Les Fleshtones, c’est l’archétype du garage band. Inspiré à l’origine par le rock des Yardbirds, Count Five, Sam the Sham & the Pharaohs, Question Mark & The Mysterians, Suicide et par le rhythm’n blues coloration ‘stax’, les Fleshtones voient le jour en 1976, et vont s’imposer comme un des meilleurs groupes de scène, réputation qui leur vaut aujourd’hui un véritable culte. Et si leur 8ème album (« Forever Fleshtones ») se révèle moins crade et moins speedé, leurs qualités scéniques sont demeurées intactes. Le quatuor au grand complet avait voulu participer à cette interview. Ambiance…

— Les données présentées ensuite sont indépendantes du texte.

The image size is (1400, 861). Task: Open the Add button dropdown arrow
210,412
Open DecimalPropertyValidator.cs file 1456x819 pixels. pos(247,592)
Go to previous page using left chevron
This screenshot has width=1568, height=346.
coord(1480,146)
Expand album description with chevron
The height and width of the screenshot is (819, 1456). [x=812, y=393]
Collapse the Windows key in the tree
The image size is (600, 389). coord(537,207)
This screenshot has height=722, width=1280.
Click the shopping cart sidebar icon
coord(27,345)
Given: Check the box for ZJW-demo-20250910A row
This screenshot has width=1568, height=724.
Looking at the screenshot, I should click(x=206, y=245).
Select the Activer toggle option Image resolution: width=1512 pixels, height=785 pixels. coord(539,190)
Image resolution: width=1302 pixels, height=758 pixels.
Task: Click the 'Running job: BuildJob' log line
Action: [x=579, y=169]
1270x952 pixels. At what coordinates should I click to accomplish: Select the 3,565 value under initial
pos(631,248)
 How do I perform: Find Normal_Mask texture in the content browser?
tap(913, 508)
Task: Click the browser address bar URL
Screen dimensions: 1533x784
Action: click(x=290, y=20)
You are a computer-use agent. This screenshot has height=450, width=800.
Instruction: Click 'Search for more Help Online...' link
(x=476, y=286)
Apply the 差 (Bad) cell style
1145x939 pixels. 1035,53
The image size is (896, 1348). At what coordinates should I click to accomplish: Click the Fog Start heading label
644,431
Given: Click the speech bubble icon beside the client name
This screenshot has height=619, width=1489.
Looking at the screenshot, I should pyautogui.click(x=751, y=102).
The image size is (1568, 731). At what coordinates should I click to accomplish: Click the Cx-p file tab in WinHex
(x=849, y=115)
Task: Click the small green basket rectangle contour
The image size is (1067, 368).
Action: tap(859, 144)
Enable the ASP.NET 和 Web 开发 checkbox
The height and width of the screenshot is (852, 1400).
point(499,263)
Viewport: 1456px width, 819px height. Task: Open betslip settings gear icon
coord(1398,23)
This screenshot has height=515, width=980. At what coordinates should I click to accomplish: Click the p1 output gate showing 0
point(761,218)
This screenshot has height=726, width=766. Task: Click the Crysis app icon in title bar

Le fait que vous avez décidé de former le groupe parce que vous estimiez que la musique diffusée aux ‘parties’ n’était pas à votre goût, c’est une légende ?
Peter Zaremba : C’est exact ! Il n’y avait pas assez de bons vieux disques comme ceux de Lightnin’ Slim ou d’Iggy Pop. Alors on a pensé que ce serait bien de combler cette lacune. C’était avant que les Ramones ne commencent leur carrière…
Vous auriez voulu vivre les ‘sixties’ ?
P.Z. : Pour nous, il n’est pas important de retourner en arrière. Nous apprécions cette musique. Elle est excellente, excitante, mais bon, ça ne justifie pas d’avoir des regrets de ce type.
A ses débuts, les Fleshtones étaient comparés aux Barracudas. Vous connaissiez ce groupe ?
Bill Milhizer : Oui, mais les Barracudas n’existaient pas (rires). Au début, les Barracudas étaient comparés aux Fleshtones… Mais c’était quand même un bon groupe.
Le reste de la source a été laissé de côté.